#### [Tarefa a realizar]
Segundo o texto sobre Aurélio Gonçalves, em que novela Cristiano contempla a ilha do alto de Celarine?

#### [Excerto da fonte]

Aurélio Gonçalves, Escritor da Alma Mindelense

PorExpresso das Ilhas,8 out 2016 6:00

Assinalando o 115.º Aniversário do Escritor

A efeméride do 115.º aniversário de António Aurélio Gonçalves (São Vicente, 25.Setembro.1901 – 30.Setembro.1984), o escritor que melhor soube interpretar a alma das gentes da sua cidade, é motivo para uma homenagem e uma revisitação aos lugares desse seu Mindelo a que deu estatuto literário.

Mindelo é o espaço privilegiado e o pano de fundo exclusivo de toda a sua novelística, excluindo A Consulta (1952) e Noite de Vento (1970), em que existem breves referências memorialistas ao meio rural de Santo Antão.

Nesse realismo gonçalviano Mindelo surge definida em limites gerais e, sem se deter em pormenores, é apresentada a “Morada”, fixando-se em alguns bairros da periferia.

Na novela O Enterro de Nhâ Candinha Sena (1957), Cristiano, do alto de Celarine faz um ângulo de 180.º com o pescoço seguindo a cinta de penhascos e montes que delimitam a ilha. Começa no extremo leste, no Monte Verde, percorre São Pedro, no sul, e completa o semicírculo apanhando um trecho da baía e o Monte da Cara, ao ocidente.

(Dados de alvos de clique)
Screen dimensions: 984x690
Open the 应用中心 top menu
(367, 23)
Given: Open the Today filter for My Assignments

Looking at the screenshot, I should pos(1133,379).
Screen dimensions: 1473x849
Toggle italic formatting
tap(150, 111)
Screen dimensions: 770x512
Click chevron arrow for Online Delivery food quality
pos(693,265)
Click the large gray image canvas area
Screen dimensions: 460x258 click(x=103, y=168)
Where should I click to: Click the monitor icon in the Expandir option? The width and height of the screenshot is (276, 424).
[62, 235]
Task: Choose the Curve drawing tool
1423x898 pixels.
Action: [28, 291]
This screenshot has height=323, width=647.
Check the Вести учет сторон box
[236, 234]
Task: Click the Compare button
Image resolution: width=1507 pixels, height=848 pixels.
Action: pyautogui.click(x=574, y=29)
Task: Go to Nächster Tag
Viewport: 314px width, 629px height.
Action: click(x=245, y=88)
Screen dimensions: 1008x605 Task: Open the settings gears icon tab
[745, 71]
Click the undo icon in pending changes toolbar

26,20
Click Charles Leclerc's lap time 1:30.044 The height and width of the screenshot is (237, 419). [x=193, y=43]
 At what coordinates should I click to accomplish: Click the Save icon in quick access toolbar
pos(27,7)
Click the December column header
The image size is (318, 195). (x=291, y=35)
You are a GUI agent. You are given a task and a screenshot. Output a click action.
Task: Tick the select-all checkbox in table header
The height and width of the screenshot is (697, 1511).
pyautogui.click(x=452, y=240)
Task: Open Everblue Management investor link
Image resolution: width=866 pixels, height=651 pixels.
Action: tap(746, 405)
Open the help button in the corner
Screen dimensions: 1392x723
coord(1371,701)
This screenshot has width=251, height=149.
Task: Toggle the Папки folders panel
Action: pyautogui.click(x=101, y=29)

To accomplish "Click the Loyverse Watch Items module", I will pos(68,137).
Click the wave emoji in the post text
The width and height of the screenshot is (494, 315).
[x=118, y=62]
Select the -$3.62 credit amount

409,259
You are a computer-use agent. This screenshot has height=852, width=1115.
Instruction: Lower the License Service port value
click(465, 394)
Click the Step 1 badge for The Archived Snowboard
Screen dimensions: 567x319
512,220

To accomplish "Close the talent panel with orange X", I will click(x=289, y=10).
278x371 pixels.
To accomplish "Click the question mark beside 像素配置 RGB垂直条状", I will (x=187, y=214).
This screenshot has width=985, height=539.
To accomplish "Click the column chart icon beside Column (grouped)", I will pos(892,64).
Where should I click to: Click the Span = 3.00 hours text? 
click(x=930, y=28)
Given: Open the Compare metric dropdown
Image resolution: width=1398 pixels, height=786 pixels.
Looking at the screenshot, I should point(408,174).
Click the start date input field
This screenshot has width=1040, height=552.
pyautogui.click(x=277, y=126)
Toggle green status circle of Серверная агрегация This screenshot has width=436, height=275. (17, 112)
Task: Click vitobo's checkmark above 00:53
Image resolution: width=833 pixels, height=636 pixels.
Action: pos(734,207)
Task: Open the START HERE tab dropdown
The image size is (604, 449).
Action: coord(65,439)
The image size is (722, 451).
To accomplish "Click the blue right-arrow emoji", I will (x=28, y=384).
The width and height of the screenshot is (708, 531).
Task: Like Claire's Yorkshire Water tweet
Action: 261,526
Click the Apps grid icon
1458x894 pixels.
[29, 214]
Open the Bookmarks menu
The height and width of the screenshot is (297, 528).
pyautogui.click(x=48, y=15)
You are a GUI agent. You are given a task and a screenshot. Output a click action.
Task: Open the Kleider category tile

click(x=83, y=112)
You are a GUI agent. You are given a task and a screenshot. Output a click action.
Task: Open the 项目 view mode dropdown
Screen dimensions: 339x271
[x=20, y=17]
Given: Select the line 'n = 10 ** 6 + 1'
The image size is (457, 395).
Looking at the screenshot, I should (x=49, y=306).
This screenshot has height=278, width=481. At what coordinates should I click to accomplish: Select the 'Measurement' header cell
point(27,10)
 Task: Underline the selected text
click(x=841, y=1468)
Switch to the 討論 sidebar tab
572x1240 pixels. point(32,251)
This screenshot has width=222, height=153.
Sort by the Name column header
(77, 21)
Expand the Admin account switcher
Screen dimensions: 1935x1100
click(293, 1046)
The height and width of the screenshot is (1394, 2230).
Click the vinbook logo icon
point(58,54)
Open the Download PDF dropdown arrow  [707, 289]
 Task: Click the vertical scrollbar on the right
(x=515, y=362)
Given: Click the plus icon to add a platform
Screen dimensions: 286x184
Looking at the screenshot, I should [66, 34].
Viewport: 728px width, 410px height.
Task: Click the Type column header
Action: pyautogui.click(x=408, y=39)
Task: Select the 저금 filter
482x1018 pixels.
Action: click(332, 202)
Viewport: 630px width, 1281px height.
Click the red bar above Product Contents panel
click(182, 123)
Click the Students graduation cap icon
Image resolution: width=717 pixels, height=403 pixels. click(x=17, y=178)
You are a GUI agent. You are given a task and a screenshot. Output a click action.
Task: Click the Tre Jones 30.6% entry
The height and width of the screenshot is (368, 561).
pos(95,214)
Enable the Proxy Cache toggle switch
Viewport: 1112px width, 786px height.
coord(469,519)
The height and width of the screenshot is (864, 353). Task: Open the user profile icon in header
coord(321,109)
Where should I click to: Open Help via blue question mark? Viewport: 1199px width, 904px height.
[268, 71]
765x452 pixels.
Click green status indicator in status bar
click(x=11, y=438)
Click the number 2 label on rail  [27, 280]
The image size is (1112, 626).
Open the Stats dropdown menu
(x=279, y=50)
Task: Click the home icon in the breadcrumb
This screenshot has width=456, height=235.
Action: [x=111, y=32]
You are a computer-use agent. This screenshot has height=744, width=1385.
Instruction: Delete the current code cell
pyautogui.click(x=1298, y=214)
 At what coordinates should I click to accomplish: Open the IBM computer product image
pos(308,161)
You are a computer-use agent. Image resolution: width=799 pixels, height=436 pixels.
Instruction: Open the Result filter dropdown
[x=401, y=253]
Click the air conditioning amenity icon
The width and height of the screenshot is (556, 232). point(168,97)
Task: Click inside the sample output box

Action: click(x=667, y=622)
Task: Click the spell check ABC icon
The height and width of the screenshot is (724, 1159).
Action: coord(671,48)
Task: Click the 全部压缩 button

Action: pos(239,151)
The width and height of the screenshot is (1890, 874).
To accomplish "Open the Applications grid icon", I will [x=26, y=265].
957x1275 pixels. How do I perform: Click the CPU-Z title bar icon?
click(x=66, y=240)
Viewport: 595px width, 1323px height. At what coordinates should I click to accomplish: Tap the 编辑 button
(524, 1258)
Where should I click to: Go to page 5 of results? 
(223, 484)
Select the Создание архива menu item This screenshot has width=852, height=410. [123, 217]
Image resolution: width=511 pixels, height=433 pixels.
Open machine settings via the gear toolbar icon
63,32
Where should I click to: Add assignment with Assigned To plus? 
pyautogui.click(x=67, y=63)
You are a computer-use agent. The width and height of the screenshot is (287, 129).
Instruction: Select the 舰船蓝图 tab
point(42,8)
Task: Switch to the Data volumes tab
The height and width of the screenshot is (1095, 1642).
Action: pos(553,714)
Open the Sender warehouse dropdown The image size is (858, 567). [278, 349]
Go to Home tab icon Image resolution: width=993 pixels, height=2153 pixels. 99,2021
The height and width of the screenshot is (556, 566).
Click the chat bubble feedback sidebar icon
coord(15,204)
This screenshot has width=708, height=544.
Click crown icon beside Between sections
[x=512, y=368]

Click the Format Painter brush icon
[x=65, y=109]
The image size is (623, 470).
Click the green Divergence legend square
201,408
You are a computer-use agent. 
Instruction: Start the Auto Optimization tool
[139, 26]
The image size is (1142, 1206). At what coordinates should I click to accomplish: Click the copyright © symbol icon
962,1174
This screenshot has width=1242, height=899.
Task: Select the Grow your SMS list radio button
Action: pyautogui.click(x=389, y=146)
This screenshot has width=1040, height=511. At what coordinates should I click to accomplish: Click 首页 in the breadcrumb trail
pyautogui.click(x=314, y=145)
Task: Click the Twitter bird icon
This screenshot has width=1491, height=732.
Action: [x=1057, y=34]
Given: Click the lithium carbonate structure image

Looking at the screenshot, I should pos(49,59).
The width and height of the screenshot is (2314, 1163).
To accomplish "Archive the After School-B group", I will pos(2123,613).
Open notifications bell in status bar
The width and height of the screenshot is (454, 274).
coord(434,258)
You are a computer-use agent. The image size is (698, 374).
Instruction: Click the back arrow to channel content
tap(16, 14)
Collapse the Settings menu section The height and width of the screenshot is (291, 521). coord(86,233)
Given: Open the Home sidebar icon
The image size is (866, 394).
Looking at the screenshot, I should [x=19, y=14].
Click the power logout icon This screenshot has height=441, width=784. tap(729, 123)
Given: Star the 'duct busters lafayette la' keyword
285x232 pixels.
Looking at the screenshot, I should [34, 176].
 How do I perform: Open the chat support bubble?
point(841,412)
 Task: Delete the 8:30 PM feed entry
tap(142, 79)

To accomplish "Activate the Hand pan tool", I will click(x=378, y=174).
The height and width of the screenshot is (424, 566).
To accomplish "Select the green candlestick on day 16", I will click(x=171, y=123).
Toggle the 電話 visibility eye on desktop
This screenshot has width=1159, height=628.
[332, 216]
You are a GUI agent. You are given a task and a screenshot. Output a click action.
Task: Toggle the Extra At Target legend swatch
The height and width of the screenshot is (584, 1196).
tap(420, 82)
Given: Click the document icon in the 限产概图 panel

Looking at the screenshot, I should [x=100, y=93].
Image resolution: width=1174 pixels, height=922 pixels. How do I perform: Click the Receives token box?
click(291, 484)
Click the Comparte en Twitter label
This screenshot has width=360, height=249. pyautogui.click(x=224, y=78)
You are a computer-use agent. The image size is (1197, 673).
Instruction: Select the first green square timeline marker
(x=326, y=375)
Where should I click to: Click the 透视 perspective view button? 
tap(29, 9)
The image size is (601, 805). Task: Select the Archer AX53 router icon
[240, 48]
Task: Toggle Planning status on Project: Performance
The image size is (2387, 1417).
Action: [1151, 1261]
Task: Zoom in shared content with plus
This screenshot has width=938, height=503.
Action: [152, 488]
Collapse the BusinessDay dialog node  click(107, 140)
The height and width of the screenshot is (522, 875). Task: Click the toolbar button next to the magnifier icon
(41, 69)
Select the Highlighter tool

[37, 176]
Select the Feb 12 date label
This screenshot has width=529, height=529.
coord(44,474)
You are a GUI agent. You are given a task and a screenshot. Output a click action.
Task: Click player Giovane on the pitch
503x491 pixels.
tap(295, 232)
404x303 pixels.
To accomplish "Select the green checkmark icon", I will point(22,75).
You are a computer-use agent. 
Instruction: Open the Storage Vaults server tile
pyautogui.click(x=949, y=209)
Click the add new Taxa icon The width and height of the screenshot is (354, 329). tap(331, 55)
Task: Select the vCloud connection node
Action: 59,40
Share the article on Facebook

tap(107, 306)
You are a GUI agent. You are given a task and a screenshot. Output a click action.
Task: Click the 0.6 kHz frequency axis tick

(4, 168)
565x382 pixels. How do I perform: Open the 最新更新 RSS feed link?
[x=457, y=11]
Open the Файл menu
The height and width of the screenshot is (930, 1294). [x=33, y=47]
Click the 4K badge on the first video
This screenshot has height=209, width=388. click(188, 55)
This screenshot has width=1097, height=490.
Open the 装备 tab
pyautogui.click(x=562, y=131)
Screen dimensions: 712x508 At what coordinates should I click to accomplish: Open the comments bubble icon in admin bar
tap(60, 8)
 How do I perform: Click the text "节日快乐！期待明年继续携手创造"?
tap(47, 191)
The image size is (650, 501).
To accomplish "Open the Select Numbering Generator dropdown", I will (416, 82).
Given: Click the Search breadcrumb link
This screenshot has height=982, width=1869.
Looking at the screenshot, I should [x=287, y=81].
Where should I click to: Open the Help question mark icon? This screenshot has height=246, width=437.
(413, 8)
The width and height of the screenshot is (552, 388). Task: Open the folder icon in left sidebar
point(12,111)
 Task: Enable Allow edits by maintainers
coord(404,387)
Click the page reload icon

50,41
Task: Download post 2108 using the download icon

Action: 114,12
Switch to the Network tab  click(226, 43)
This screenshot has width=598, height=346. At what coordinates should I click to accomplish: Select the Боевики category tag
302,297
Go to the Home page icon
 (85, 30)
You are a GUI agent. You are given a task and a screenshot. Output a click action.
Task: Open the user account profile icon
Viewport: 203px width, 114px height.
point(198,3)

#### [Tarefa concluída]
Na novela O Enterro de Nhâ Candinha Sena, de 1957.